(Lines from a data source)

■ ■ ■ ■ ■ ■ ■

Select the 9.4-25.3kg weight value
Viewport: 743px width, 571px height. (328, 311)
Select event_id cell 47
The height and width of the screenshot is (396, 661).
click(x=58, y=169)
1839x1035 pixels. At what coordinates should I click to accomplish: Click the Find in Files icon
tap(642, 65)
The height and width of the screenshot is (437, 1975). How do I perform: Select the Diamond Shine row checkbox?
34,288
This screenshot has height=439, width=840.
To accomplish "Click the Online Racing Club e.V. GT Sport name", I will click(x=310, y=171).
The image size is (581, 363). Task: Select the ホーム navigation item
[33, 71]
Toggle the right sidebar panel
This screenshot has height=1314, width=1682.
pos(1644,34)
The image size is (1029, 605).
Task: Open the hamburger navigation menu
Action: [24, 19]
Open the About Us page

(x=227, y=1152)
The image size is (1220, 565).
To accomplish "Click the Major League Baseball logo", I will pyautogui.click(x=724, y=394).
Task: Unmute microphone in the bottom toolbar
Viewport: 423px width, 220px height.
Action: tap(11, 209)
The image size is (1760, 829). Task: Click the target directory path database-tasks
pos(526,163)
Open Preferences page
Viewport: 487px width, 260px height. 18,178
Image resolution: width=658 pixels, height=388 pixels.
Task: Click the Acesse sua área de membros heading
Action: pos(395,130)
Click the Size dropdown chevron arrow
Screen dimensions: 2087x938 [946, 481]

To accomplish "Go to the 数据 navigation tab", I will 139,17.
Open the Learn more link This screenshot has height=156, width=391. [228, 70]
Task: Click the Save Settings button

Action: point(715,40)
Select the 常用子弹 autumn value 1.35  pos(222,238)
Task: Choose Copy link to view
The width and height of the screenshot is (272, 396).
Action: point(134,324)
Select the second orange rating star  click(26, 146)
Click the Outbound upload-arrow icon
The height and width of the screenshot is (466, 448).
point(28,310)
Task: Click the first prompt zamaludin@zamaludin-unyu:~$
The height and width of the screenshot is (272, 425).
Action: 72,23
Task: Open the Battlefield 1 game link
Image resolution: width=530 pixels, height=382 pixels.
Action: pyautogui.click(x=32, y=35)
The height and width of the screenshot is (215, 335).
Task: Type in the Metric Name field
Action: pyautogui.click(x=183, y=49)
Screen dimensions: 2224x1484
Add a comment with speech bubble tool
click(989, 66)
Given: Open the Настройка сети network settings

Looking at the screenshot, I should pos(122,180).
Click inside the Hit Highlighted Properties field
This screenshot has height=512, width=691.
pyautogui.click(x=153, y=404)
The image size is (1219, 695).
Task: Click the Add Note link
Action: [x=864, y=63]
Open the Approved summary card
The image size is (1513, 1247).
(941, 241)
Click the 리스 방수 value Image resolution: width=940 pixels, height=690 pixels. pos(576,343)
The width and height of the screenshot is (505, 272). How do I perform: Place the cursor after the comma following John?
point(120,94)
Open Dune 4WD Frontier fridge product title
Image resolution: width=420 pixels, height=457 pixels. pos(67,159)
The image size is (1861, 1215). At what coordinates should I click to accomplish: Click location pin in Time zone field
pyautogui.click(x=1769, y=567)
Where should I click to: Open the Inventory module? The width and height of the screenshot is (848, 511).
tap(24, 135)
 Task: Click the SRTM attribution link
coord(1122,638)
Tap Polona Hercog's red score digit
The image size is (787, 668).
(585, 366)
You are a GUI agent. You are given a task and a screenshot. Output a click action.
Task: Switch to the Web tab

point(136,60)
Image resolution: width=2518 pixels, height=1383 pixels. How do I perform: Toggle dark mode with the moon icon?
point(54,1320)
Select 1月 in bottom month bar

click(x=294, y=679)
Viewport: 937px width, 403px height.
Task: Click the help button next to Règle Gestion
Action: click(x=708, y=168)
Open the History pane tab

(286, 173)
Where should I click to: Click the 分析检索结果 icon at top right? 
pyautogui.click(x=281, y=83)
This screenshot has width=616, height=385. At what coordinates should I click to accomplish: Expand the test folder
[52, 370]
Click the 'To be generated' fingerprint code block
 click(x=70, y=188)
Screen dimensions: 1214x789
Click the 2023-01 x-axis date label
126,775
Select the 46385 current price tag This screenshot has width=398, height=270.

■ ■ ■ ■ ■ ■ ■

Beginning at the line that has "Screen dimensions: 1214x789" and ending after the last line of the records, write out only those lines again, requests included. Multiply every coordinate in the answers by 2.6 and round to whole numbers, with halves rounded up.

### Answer for this exercise
Screen dimensions: 1214x789
Click the 2023-01 x-axis date label
328,2015
Select the 46385 current price tag This screenshot has width=398, height=270.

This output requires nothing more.